PROMPT:
The answer is the complete listing below, written out again exactly.

INFORMATION SUPPLIED:
================
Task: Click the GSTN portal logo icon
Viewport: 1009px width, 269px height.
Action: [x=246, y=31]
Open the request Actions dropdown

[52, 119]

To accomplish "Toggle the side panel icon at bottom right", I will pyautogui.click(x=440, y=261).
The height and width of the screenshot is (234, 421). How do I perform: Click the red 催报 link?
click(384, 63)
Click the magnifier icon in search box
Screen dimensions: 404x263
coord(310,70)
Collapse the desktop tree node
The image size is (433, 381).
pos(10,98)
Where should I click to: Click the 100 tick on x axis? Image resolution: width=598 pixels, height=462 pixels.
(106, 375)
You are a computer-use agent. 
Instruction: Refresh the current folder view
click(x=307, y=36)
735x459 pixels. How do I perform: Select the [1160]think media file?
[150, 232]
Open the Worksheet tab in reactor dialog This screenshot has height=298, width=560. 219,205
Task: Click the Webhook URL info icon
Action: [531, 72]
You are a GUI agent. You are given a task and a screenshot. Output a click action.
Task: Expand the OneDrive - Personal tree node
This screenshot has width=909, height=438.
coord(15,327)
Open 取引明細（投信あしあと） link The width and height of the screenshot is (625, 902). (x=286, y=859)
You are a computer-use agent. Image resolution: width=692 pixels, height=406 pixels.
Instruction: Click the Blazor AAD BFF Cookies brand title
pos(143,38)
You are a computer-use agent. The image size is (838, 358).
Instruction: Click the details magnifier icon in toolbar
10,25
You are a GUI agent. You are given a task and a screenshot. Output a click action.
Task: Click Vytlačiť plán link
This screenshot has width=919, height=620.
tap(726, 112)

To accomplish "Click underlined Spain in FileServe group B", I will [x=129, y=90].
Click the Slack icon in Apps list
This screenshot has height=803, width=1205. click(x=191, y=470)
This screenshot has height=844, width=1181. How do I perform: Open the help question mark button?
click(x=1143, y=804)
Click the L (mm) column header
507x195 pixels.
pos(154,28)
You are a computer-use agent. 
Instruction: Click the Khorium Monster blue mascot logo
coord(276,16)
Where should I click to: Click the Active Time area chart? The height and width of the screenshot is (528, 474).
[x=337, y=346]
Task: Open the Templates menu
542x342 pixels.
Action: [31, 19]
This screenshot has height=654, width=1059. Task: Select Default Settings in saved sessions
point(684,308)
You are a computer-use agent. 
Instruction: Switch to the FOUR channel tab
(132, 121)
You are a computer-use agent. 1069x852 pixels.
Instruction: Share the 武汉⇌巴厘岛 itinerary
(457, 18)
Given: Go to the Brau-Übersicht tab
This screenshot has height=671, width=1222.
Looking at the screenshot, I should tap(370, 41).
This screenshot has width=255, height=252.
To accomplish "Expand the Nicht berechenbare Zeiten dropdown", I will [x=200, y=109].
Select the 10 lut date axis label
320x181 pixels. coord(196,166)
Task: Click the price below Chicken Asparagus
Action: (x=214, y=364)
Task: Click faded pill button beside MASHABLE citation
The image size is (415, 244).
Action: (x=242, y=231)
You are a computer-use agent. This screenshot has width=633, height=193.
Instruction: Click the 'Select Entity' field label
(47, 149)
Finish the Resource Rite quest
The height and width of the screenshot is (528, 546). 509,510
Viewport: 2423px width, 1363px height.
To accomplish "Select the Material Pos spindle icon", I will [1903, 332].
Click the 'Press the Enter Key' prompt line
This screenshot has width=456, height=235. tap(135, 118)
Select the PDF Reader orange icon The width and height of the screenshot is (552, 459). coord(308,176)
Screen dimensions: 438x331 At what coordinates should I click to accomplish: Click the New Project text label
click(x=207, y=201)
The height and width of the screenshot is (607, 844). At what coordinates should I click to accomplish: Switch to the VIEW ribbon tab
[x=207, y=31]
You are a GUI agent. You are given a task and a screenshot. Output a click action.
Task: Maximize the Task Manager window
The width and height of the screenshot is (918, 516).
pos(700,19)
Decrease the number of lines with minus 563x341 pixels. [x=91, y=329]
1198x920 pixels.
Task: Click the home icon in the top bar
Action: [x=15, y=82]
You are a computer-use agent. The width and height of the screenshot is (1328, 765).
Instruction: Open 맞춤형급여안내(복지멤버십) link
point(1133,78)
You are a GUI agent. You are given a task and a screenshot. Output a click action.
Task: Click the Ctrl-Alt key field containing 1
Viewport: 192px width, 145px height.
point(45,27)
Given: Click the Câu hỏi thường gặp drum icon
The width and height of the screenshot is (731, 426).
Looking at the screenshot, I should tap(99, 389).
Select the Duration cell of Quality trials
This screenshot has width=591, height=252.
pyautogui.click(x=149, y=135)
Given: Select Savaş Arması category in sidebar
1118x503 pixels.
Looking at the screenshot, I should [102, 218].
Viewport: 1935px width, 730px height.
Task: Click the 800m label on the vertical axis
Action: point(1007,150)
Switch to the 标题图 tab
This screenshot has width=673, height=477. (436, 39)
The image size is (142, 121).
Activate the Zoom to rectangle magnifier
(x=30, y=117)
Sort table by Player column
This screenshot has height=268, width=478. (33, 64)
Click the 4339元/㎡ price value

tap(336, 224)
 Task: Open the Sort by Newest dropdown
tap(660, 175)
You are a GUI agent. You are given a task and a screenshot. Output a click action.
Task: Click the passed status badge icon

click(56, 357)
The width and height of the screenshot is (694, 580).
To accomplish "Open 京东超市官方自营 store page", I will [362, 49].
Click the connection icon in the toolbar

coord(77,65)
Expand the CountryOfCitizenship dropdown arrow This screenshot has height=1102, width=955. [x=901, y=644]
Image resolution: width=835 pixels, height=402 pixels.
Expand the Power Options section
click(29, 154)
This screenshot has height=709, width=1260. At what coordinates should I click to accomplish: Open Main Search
================
RESPONSE TO THE EXERCISE:
Task: Click the GSTN portal logo icon
Viewport: 1009px width, 269px height.
Action: [x=246, y=31]
Open the request Actions dropdown

[52, 119]

To accomplish "Toggle the side panel icon at bottom right", I will pyautogui.click(x=440, y=261).
The height and width of the screenshot is (234, 421). How do I perform: Click the red 催报 link?
click(384, 63)
Click the magnifier icon in search box
Screen dimensions: 404x263
coord(310,70)
Collapse the desktop tree node
The image size is (433, 381).
pos(10,98)
Where should I click to: Click the 100 tick on x axis? Image resolution: width=598 pixels, height=462 pixels.
(106, 375)
You are a computer-use agent. 
Instruction: Refresh the current folder view
click(x=307, y=36)
735x459 pixels. How do I perform: Select the [1160]think media file?
[150, 232]
Open the Worksheet tab in reactor dialog This screenshot has height=298, width=560. 219,205
Task: Click the Webhook URL info icon
Action: [531, 72]
You are a GUI agent. You are given a task and a screenshot. Output a click action.
Task: Expand the OneDrive - Personal tree node
This screenshot has width=909, height=438.
coord(15,327)
Open 取引明細（投信あしあと） link The width and height of the screenshot is (625, 902). (x=286, y=859)
You are a computer-use agent. Image resolution: width=692 pixels, height=406 pixels.
Instruction: Click the Blazor AAD BFF Cookies brand title
pos(143,38)
You are a computer-use agent. The image size is (838, 358).
Instruction: Click the details magnifier icon in toolbar
10,25
You are a GUI agent. You are given a task and a screenshot. Output a click action.
Task: Click Vytlačiť plán link
This screenshot has width=919, height=620.
tap(726, 112)

To accomplish "Click underlined Spain in FileServe group B", I will [x=129, y=90].
Click the Slack icon in Apps list
This screenshot has height=803, width=1205. click(x=191, y=470)
This screenshot has height=844, width=1181. How do I perform: Open the help question mark button?
click(x=1143, y=804)
Click the L (mm) column header
507x195 pixels.
pos(154,28)
You are a computer-use agent. 
Instruction: Click the Khorium Monster blue mascot logo
coord(276,16)
Where should I click to: Click the Active Time area chart? The height and width of the screenshot is (528, 474).
[x=337, y=346]
Task: Open the Templates menu
542x342 pixels.
Action: [31, 19]
This screenshot has height=654, width=1059. Task: Select Default Settings in saved sessions
point(684,308)
You are a computer-use agent. 
Instruction: Switch to the FOUR channel tab
(132, 121)
You are a computer-use agent. 1069x852 pixels.
Instruction: Share the 武汉⇌巴厘岛 itinerary
(457, 18)
Given: Go to the Brau-Übersicht tab
This screenshot has height=671, width=1222.
Looking at the screenshot, I should tap(370, 41).
This screenshot has width=255, height=252.
To accomplish "Expand the Nicht berechenbare Zeiten dropdown", I will [x=200, y=109].
Select the 10 lut date axis label
320x181 pixels. coord(196,166)
Task: Click the price below Chicken Asparagus
Action: (x=214, y=364)
Task: Click faded pill button beside MASHABLE citation
The image size is (415, 244).
Action: (x=242, y=231)
You are a computer-use agent. This screenshot has width=633, height=193.
Instruction: Click the 'Select Entity' field label
(47, 149)
Finish the Resource Rite quest
The height and width of the screenshot is (528, 546). 509,510
Viewport: 2423px width, 1363px height.
To accomplish "Select the Material Pos spindle icon", I will [1903, 332].
Click the 'Press the Enter Key' prompt line
This screenshot has width=456, height=235. tap(135, 118)
Select the PDF Reader orange icon The width and height of the screenshot is (552, 459). coord(308,176)
Screen dimensions: 438x331 At what coordinates should I click to accomplish: Click the New Project text label
click(x=207, y=201)
The height and width of the screenshot is (607, 844). At what coordinates should I click to accomplish: Switch to the VIEW ribbon tab
[x=207, y=31]
You are a GUI agent. You are given a task and a screenshot. Output a click action.
Task: Maximize the Task Manager window
The width and height of the screenshot is (918, 516).
pos(700,19)
Decrease the number of lines with minus 563x341 pixels. [x=91, y=329]
1198x920 pixels.
Task: Click the home icon in the top bar
Action: [x=15, y=82]
You are a computer-use agent. The width and height of the screenshot is (1328, 765).
Instruction: Open 맞춤형급여안내(복지멤버십) link
point(1133,78)
You are a GUI agent. You are given a task and a screenshot. Output a click action.
Task: Click the Ctrl-Alt key field containing 1
Viewport: 192px width, 145px height.
point(45,27)
Given: Click the Câu hỏi thường gặp drum icon
The width and height of the screenshot is (731, 426).
Looking at the screenshot, I should tap(99, 389).
Select the Duration cell of Quality trials
This screenshot has width=591, height=252.
pyautogui.click(x=149, y=135)
Given: Select Savaş Arması category in sidebar
1118x503 pixels.
Looking at the screenshot, I should [102, 218].
Viewport: 1935px width, 730px height.
Task: Click the 800m label on the vertical axis
Action: point(1007,150)
Switch to the 标题图 tab
This screenshot has width=673, height=477. (436, 39)
The image size is (142, 121).
Activate the Zoom to rectangle magnifier
(x=30, y=117)
Sort table by Player column
This screenshot has height=268, width=478. (33, 64)
Click the 4339元/㎡ price value

tap(336, 224)
 Task: Open the Sort by Newest dropdown
tap(660, 175)
You are a GUI agent. You are given a task and a screenshot. Output a click action.
Task: Click the passed status badge icon

click(56, 357)
The width and height of the screenshot is (694, 580).
To accomplish "Open 京东超市官方自营 store page", I will [362, 49].
Click the connection icon in the toolbar

coord(77,65)
Expand the CountryOfCitizenship dropdown arrow This screenshot has height=1102, width=955. [x=901, y=644]
Image resolution: width=835 pixels, height=402 pixels.
Expand the Power Options section
click(29, 154)
This screenshot has height=709, width=1260. At what coordinates should I click to accomplish: Open Main Search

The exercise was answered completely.